Once you reach the line containing "Task: Click WP Mail SMTP in the admin bar", copy it and every line after it exactly, through the end of the data below.
Start of Material shown
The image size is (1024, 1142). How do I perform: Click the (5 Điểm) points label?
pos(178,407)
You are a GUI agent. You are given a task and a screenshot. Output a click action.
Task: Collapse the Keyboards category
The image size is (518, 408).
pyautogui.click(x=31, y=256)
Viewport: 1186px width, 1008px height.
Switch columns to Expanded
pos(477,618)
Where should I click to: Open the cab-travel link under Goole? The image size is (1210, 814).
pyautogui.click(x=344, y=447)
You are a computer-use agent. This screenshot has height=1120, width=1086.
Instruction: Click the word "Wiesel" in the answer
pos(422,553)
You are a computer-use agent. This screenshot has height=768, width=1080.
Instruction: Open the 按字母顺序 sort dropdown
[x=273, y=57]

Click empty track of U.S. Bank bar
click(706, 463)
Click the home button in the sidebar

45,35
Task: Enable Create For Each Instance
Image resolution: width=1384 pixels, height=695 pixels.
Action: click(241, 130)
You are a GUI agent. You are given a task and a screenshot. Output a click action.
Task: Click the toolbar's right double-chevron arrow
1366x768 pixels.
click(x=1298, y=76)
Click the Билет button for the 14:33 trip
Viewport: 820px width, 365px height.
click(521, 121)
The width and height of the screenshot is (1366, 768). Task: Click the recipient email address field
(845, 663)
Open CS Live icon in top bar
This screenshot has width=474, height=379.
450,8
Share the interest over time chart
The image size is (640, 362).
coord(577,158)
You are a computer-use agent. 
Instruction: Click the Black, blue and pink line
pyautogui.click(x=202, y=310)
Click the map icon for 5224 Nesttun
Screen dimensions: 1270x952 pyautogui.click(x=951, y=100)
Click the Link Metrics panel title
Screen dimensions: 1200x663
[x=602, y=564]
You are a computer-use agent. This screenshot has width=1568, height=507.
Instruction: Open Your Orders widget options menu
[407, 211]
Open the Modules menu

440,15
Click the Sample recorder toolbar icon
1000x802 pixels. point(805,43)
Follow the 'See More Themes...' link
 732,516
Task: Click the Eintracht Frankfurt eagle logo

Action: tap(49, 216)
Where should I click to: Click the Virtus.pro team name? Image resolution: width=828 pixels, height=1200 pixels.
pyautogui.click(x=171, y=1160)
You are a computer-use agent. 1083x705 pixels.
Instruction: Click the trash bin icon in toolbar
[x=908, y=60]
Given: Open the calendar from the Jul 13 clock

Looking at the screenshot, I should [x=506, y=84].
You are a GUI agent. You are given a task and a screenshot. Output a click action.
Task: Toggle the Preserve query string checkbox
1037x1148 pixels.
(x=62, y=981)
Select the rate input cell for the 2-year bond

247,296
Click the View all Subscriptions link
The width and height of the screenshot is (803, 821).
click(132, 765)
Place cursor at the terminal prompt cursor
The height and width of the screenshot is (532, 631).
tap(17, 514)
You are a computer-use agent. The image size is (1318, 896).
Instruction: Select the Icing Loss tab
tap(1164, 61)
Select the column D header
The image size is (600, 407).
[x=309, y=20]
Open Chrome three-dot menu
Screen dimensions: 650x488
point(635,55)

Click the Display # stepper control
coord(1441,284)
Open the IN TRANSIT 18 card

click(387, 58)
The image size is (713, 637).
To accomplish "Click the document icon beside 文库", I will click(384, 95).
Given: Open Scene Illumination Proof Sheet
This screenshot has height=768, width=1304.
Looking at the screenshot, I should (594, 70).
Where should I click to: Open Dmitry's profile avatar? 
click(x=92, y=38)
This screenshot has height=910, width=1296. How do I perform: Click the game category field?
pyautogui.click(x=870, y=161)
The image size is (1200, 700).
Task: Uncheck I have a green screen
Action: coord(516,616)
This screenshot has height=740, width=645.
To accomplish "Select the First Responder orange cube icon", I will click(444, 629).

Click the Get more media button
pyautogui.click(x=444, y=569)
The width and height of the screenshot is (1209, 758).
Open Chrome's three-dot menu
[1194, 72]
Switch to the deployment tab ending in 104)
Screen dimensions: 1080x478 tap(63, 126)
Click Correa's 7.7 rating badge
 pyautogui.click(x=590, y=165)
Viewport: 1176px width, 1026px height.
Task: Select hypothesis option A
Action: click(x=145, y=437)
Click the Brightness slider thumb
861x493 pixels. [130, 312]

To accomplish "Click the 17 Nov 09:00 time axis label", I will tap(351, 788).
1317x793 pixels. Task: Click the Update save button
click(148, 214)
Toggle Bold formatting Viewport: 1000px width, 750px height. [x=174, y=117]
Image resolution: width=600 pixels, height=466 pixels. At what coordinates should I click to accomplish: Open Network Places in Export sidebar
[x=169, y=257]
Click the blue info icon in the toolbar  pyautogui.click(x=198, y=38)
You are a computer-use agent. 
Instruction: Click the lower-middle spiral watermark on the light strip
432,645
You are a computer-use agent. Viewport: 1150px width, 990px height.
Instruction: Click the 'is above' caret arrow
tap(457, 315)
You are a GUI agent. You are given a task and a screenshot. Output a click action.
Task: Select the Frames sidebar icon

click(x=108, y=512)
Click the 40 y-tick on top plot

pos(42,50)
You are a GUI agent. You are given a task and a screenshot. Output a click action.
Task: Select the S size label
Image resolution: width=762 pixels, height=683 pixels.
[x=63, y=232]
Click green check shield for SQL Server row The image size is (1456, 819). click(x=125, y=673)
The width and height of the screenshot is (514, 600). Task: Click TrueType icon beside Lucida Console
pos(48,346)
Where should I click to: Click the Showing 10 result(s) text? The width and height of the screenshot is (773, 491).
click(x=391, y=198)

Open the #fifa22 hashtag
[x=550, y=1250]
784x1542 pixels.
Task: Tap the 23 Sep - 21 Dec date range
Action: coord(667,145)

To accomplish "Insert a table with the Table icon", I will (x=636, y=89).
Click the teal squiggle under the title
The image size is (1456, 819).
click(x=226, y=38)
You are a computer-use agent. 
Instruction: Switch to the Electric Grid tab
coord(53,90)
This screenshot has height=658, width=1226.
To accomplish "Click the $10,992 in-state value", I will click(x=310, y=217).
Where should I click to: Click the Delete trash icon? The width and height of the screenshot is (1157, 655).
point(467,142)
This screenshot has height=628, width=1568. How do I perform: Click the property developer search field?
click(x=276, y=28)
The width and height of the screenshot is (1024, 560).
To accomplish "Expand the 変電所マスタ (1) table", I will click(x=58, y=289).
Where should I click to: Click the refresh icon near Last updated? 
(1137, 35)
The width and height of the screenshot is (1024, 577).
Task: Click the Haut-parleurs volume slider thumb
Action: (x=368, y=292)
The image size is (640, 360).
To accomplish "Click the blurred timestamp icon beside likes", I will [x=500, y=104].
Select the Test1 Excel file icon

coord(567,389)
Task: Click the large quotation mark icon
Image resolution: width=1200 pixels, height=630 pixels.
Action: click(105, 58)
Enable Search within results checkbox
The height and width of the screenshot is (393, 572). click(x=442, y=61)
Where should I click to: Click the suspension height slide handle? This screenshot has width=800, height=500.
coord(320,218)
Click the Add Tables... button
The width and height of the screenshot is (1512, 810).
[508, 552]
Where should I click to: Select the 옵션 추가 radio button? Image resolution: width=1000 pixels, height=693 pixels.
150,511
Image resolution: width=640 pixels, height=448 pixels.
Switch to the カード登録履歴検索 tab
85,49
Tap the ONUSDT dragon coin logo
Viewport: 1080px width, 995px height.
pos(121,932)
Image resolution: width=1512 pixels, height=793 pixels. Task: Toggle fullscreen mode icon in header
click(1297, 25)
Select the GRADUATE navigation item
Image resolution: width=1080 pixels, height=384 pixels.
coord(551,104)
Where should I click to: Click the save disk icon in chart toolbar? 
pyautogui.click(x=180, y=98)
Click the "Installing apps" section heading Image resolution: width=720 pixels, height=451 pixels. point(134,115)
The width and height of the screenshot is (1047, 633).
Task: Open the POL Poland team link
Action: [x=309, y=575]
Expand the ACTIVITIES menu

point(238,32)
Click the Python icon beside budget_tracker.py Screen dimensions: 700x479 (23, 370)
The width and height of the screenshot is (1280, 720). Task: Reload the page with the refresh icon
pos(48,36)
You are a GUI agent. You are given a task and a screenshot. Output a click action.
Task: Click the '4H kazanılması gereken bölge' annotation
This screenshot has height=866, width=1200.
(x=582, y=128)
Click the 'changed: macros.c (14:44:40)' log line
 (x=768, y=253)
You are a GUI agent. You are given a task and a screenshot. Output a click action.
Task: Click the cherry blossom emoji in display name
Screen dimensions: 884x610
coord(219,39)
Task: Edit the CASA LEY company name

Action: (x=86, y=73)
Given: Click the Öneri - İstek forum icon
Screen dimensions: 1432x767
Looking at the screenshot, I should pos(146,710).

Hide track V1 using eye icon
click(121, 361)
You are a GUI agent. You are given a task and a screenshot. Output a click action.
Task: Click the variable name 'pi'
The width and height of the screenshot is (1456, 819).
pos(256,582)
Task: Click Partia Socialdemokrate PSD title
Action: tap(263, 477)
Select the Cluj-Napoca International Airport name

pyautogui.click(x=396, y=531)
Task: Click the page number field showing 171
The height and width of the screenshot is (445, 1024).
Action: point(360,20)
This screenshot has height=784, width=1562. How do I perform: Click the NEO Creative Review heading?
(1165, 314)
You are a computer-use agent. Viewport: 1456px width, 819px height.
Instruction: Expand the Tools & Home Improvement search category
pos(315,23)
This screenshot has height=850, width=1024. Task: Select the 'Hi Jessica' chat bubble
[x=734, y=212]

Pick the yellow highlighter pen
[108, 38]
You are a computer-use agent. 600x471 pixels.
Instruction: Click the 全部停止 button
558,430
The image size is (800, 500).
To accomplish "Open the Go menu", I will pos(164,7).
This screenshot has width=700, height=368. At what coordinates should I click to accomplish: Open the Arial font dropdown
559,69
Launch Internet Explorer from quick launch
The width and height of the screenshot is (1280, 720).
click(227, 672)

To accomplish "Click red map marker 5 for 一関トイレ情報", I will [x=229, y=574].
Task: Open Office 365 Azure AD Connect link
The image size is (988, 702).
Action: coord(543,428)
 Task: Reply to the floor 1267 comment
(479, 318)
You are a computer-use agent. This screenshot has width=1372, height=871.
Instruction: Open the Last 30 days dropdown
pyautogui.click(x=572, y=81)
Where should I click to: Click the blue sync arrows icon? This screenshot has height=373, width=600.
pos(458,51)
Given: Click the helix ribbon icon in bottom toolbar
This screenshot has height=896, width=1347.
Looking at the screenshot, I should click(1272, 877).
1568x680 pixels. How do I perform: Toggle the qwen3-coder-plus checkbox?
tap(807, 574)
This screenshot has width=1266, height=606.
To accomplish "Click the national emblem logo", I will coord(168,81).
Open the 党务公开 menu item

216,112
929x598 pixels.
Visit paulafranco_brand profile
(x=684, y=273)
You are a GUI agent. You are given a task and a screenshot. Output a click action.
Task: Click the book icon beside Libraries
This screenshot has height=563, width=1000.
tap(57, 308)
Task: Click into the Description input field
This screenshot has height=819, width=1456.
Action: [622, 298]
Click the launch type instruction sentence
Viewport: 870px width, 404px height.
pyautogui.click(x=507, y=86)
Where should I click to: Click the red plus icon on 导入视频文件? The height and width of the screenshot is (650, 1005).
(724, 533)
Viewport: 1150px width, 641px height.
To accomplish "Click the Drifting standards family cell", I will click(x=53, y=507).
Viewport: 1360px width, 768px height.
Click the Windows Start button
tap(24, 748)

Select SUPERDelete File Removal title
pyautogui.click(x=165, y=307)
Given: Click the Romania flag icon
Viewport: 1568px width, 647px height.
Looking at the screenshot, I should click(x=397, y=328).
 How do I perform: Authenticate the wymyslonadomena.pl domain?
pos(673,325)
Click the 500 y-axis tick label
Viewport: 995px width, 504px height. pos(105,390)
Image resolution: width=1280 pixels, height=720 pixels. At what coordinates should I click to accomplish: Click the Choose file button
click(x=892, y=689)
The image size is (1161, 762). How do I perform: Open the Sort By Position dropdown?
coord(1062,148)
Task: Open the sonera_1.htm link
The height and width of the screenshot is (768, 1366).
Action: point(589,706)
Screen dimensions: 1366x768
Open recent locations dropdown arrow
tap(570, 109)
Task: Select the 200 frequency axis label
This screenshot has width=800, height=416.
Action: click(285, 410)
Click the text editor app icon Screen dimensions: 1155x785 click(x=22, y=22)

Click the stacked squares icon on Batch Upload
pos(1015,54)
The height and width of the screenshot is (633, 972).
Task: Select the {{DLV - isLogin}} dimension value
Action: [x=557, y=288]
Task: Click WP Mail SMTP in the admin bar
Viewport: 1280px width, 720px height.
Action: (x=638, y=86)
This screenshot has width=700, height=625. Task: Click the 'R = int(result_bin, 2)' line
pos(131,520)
End of Material shown
→ **Problem solution**:
Task: Click WP Mail SMTP in the admin bar
Viewport: 1280px width, 720px height.
Action: (x=638, y=86)
This screenshot has width=700, height=625. Task: Click the 'R = int(result_bin, 2)' line
pos(131,520)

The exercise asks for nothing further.